Il francese si presenta e cancella i nerazzurri. "Posso giocare con Ibra, facile capirsi con lui"

Giroud accende il derby. "Meglio il Milan adesso che l'Inter l'anno scorso"

Il giovanotto, un metro e 92 cm, ci sa fare. Con le parole oltre che col pallone. Da professionista maturo e pacificato con sé stesso (è campione del mondo con la Francia, ha vinto la Champions league col Chelsea) si è presentato al popolo del Milan con una frase finale che gli varrà l'indulgenza plenaria almeno per i primi mesi. Olivier Giroud, 34 anni, nato a Chambery, capoluogo della regione francese Savoia, ha nelle radici qualcosa di molto italiano. «Io sono cristiano e forse Dio ha voluto che non arrivassi l'anno scorso all'Inter e invece accettassi quest'anno il Milan»: ecco la frase che ha già procurato l'immancabile dibattito sui social e tra gli ultrà delle opposte fazioni. Espressione arricchita da un passaggio successivo che sembra essere stato studiato per rifilare una scudisciata sulla pelle di Donnarumma e Chbalanoglu: «Sono qui perché credo nel progetto del club».
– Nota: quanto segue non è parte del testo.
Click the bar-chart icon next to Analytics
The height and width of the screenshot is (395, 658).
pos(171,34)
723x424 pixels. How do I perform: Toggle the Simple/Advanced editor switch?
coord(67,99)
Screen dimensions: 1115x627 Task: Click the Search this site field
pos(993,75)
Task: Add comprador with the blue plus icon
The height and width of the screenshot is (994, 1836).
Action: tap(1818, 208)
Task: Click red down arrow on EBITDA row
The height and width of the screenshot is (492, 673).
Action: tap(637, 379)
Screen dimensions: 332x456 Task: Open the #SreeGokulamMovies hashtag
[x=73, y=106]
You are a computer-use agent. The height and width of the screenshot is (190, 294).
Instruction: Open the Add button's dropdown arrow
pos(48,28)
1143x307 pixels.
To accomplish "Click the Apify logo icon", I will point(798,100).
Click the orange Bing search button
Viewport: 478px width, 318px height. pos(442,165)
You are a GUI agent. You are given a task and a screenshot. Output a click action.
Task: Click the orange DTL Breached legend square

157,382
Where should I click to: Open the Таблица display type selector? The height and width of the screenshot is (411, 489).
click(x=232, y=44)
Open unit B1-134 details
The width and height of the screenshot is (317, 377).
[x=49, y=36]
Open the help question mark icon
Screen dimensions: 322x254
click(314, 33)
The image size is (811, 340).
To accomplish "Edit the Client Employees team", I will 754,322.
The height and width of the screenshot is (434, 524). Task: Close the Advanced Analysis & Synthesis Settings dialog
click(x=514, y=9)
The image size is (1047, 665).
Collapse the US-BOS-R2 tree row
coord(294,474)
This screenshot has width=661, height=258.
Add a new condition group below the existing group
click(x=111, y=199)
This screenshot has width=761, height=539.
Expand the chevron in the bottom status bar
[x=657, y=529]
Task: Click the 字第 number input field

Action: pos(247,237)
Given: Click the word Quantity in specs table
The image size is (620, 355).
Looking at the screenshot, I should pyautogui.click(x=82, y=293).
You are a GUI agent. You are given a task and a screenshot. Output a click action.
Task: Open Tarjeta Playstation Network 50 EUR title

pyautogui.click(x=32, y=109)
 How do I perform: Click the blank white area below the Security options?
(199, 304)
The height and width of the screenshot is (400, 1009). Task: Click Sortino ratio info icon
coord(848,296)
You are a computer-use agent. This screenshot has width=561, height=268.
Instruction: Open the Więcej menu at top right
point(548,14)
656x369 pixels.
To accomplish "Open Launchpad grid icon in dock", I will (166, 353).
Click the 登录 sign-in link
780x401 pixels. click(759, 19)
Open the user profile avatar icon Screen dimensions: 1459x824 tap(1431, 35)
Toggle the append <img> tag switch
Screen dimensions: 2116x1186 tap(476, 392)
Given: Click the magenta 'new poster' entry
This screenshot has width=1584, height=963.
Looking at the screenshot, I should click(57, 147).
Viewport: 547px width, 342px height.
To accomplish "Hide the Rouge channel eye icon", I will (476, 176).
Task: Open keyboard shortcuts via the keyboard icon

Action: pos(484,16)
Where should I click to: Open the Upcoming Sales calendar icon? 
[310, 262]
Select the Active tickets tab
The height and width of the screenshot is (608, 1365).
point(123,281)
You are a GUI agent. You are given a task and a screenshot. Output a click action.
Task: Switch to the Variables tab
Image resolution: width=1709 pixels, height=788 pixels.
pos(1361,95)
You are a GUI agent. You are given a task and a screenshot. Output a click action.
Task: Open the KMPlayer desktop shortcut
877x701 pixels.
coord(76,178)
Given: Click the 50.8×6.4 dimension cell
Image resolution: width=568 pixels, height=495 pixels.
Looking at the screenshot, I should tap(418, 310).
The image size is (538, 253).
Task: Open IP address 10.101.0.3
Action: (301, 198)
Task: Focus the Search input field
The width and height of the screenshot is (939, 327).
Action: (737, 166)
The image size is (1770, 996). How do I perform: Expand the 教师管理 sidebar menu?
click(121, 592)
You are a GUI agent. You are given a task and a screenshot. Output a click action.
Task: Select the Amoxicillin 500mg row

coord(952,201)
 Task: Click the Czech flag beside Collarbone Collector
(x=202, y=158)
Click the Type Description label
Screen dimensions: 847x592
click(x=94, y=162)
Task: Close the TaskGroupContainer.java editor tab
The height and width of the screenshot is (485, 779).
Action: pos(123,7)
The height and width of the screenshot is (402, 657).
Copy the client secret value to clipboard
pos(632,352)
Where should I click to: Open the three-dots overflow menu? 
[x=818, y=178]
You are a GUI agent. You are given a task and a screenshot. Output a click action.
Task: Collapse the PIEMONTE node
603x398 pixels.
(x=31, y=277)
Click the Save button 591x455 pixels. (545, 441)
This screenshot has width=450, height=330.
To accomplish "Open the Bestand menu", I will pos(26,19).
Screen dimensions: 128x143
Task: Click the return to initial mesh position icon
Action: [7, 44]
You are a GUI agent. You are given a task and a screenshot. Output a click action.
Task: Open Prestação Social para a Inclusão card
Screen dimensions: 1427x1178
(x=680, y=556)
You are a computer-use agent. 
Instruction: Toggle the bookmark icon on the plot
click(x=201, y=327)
Ma c'è dell'altro naturalmente e non per quel golletto siglato nel debutto francese di qualche giorno prima. C'è, per esempio il ruolo scelto in questo Milan: è lo stesso praticato da Ibra negli ultimi mesi. «Voglio essere come un grande fratello per i più giovani» e non si tratta di comparsate televisive. Ecco dunque un altro passaggio chiave del suo arrivo a Milanello: stabilire subito le affinità elettive con Ibra e far leva sulle radici dei milanisti. «La concentrazione è la parte fondamentale del nostro sport: motivazione e determinazione da parte mia saranno al massimo per portare esperienza alla squadra. Aiutare i giovani è un compito che mi ha caratterizzato anche all'Arsenal e al Chelsea» la spiegazione didascalica. «Se non si soffre in allenamento non ci si mette in gioco» è il suo mantra ripetuto prima in inglese, con qualche parolina d'italiano che non guasta e che conferma il carattere malandrino di questo francese che non ha paura degli esorcisti e nemmeno dei numeri maledetti.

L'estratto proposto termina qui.